BRIEF: Below are some records. Return exactly the lines from the one with "The image size is (1620, 1894)." to the one with "Task: Open the phone contact icon", and nothing else.

(Stored items)
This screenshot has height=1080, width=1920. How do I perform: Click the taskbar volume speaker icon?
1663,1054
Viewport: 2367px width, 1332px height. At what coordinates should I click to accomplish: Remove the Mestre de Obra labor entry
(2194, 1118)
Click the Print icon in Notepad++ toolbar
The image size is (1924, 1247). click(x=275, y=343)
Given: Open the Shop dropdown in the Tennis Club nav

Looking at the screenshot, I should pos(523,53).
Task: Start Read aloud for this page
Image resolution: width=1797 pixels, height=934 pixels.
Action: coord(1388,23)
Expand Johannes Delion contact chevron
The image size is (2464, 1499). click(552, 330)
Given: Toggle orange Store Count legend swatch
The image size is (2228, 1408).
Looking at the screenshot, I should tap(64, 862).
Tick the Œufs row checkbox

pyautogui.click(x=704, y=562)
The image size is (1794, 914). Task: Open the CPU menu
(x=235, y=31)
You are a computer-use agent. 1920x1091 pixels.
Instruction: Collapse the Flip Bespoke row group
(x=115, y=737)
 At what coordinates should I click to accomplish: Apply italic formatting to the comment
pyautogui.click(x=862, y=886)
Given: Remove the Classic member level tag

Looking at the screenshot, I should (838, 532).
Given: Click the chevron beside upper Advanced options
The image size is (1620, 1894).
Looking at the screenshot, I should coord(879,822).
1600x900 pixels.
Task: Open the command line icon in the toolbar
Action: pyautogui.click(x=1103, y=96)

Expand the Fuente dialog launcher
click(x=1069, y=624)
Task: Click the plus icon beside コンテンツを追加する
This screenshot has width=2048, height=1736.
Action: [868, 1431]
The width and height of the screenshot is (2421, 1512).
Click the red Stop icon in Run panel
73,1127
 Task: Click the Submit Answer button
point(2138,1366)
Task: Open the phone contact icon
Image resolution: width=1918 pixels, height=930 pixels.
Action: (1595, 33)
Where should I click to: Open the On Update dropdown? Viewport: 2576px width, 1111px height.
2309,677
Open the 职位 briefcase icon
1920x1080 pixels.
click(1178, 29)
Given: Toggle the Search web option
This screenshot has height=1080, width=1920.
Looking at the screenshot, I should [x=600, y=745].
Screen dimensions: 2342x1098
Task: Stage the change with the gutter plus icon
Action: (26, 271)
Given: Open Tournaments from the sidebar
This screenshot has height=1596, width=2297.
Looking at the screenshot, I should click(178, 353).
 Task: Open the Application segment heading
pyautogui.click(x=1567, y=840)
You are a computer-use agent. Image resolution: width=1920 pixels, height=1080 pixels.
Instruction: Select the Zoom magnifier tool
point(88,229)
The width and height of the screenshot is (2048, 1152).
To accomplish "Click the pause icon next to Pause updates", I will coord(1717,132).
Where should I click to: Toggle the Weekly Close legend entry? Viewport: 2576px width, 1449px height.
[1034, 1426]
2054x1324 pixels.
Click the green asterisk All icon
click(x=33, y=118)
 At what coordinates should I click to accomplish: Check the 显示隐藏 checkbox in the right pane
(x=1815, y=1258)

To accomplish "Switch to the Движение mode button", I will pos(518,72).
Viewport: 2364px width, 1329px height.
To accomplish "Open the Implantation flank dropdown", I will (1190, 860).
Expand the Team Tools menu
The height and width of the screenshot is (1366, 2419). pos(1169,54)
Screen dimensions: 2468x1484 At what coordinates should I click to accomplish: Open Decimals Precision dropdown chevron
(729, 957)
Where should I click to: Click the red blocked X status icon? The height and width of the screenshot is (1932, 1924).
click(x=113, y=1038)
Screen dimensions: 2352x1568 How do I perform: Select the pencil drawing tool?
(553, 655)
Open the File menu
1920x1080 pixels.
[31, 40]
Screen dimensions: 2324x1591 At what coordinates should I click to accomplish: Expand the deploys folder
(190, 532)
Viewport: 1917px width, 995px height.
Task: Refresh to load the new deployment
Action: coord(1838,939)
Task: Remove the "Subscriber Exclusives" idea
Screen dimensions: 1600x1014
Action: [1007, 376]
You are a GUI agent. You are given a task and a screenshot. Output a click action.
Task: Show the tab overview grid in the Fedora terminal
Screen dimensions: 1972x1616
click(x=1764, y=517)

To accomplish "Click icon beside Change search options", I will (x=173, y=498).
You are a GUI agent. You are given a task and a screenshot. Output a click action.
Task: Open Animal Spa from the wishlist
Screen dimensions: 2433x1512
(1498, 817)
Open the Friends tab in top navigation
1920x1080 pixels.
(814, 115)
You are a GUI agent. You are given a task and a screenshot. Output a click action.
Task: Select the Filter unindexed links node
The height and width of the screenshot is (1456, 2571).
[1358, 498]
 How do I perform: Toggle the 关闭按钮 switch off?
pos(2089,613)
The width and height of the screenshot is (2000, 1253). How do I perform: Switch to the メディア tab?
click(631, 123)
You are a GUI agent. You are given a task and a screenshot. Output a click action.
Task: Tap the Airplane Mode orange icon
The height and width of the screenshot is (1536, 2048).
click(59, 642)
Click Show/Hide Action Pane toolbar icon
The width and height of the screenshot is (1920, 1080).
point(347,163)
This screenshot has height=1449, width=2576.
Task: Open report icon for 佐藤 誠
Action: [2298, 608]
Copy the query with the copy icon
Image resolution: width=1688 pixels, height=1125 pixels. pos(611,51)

TASK SOLUTION:
The image size is (1620, 1894).
Looking at the screenshot, I should coord(879,822).
1600x900 pixels.
Task: Open the command line icon in the toolbar
Action: pyautogui.click(x=1103, y=96)

Expand the Fuente dialog launcher
click(x=1069, y=624)
Task: Click the plus icon beside コンテンツを追加する
This screenshot has width=2048, height=1736.
Action: [868, 1431]
The width and height of the screenshot is (2421, 1512).
Click the red Stop icon in Run panel
73,1127
 Task: Click the Submit Answer button
point(2138,1366)
Task: Open the phone contact icon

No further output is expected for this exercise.